44-49% of children referred to Australian gender clinics have mild-to-severe autism. Much higher than the 3% autism rate in the general population. Autism expert Professor Atwood highlights one girl's very similar harassment avoidance strategy.
"A girl that I knew wanted to become a boy — where did this come from? She was bullied by girls who didn't bully boys, so her autistic logic was, if I become a boy they will stop bullying me," (Lane, 2020a)
Autistic people are less "tuned in" to social cues. Autistic adults do not internalise gender stereotypes to the same degree a neurotypicals (Kallitsounaki and Williams, 2020). Their lack of a "gender identity" may help explain the over-respresentation of autistic adolescents at gender clinics. School materials now teach that everyone has an innate gender identity. If an autistic girl cannot locate a "girl identity", she may believe her differences are due to her "really being a boy".
The statistics and statements from abused and bullied girls above are very troubling. The connection between abuse, autism, eating disorders and now a trans identification indicate that opposite sex imitation has become the "new anorexia". The difference is that naive doctors will celebrate the harmful strategy as the child becoming their "true self". The obvious feminist position is that efforts to address abuse should be directed at abusers, not by giving the victims of abuse body and mind altering medical treatments.
GnRHa treatment aims to give an adolescent time to explore a trans identity. Supposedly, the GnRha-treated adolescent can consider their options without the pressure of puberty.
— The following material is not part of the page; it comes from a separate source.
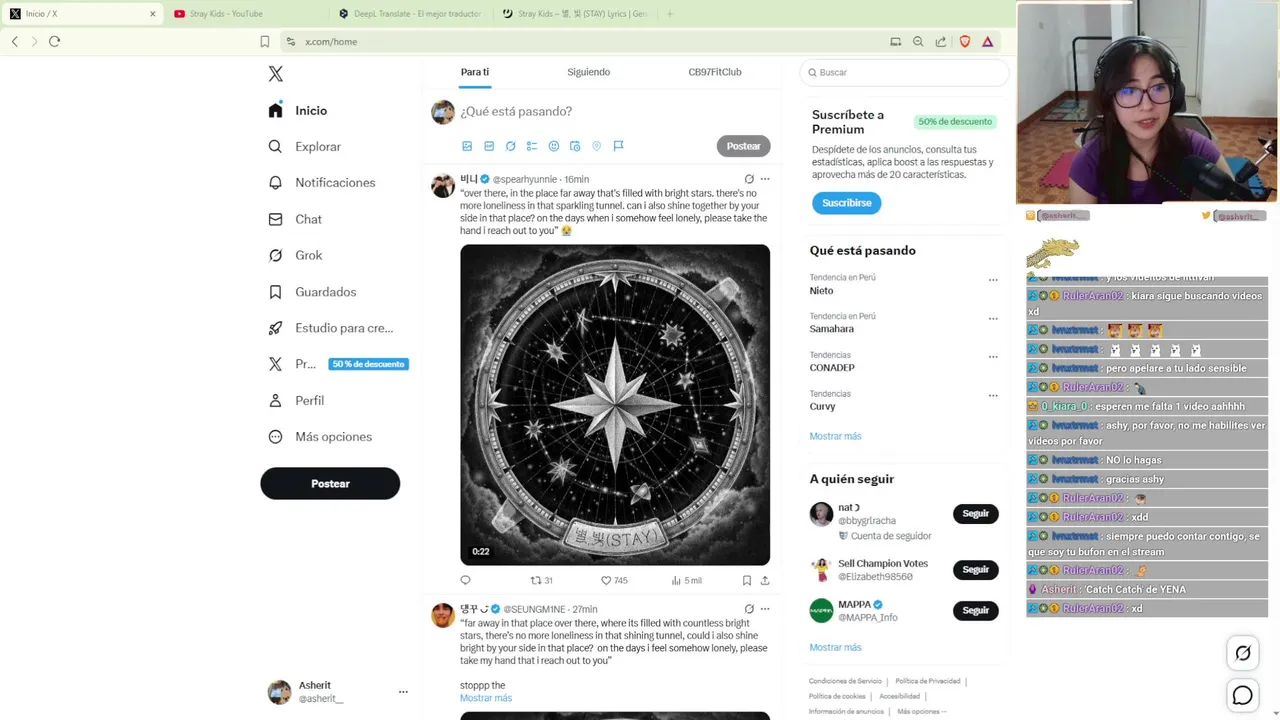Click the Suscribirse Premium button
The height and width of the screenshot is (720, 1280).
point(846,203)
But, the vast majority of those on GnRHa go on to cross-sex hormones [cite]. It is unclear if the treatment works as intended. In Stein's (2012) view, GnRHa may be pushing the adolescent into a medical pathway. Adolescence is a period to explore social identities. But, opposite sex imitation experts assume that a trans identity is a special case. They do not engage with the broader social identity literature (Sadjadi, 2019).
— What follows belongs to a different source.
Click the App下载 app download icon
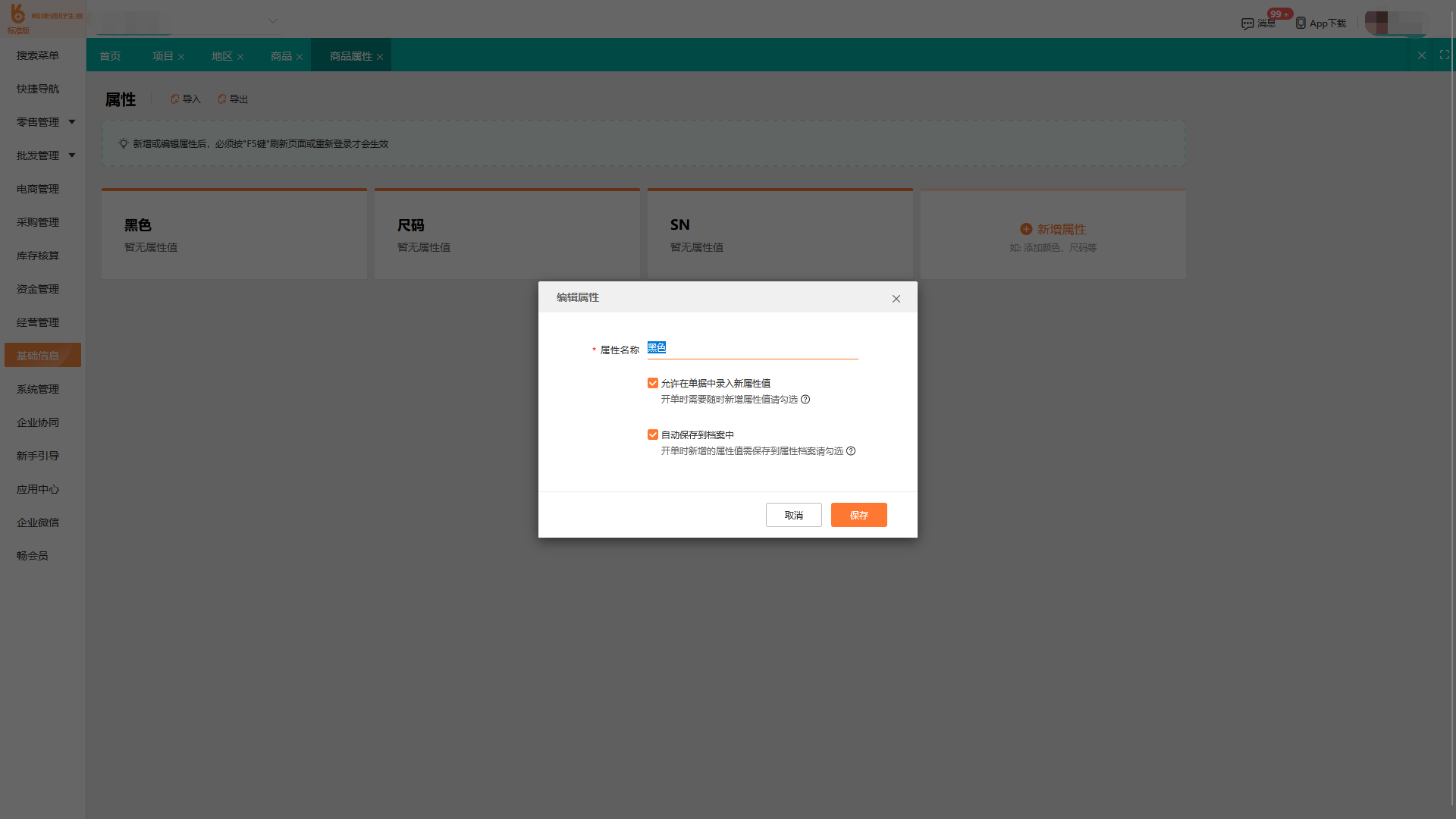This screenshot has height=819, width=1456. (1304, 22)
We hypothesise that acceptance into a GnRHa treatment regime validates a "true trans" self-concept. Validation can improve a vulnerable person's mental well-being. But, stopping treatment will invalidate this self-concept. Most adults, let alone children, would find such a step extremely difficult.
There are now several case studies of gender dysphoria ameliorating without medical intervention ( Clarke and Spilliadis, 2019; D'Angelo, 2020 ; Withers, 2020) This raises several difficult issues for the clinician. Patients and their parents have rights to information on alternative treatment options. But, the Waikato guidelines insist the clinician can begin GnRHa treatment without delay. D'Angelo et al., (2020) discuss how conversion therapy laws could outlaw beneficial psychotherapy. The NZ government intends to ban conversion therapy. It is unclear if the ban will include psychotherapy for gender dysphoria.
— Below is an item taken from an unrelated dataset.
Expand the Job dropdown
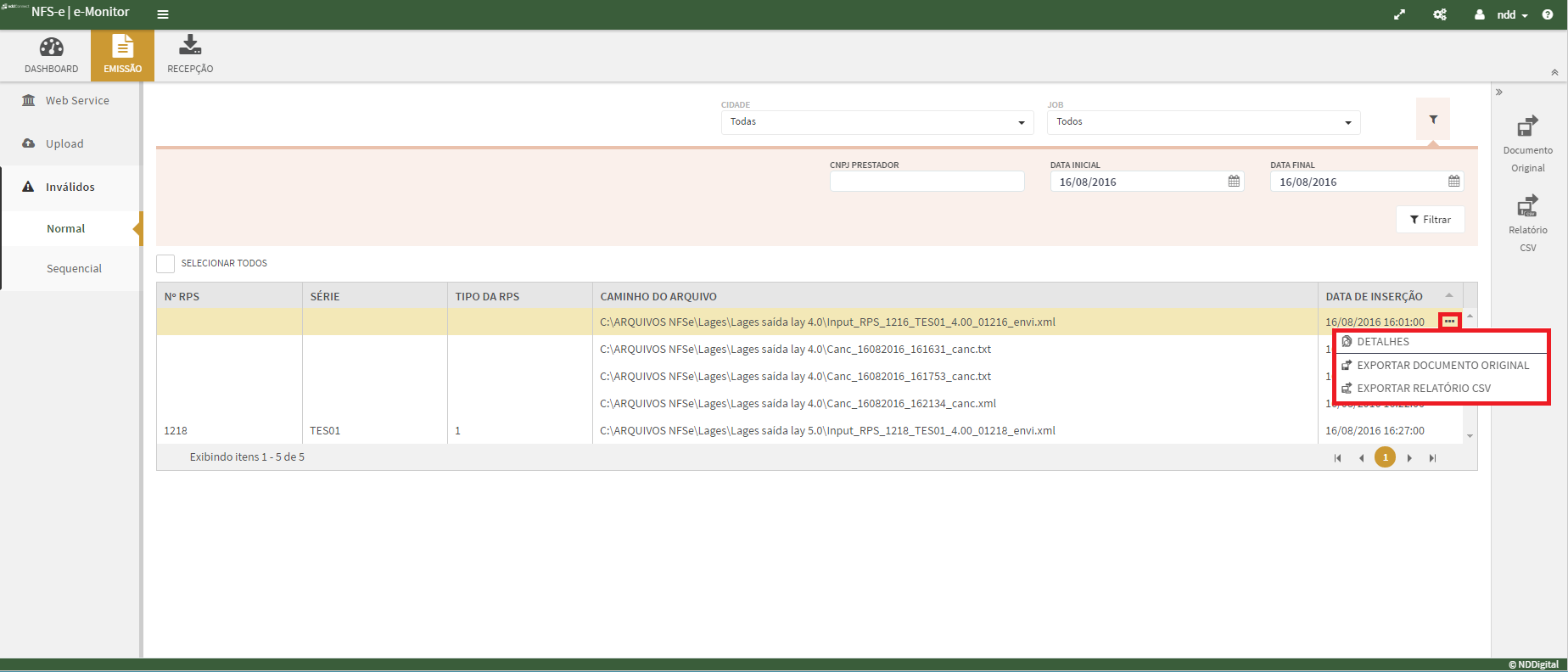 pos(1203,122)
Readers of Fully Informed know it is common for research on GnRHa to be low quality. Not surprisingly, several health bodies are undertaking reviews of medical interventions. In August, the Journal of American Psychiatry published a correction to a study of surgery and hormone treatments. The study was initially hailed as a definitive breakthrough. The Society for Evidence-based Gender Medicine details> the reasons behind the correction and its implications.
The NHS, and the Swedish Government are also undertaking reviews. The President of the National Association of Practising Psychiatrists has urged practitioners to be “extremely careful” before endorsing so-called “gender-affirming” treatment for minors.
The Finnish Government has issued new guidelines. The Finns restrict youth opposite sex imitation to a centralised research institute. A summary of the Finnish guidelines is available in English. Please support efforts to translate the full guidelines and accompanying literature review.
Updated 23-11-2020: An earlier version had the RANZCP had urged caution. This was incorrect. It was Phillip Morris the President of the National Association of Practicing Psychiatrists who made this statement.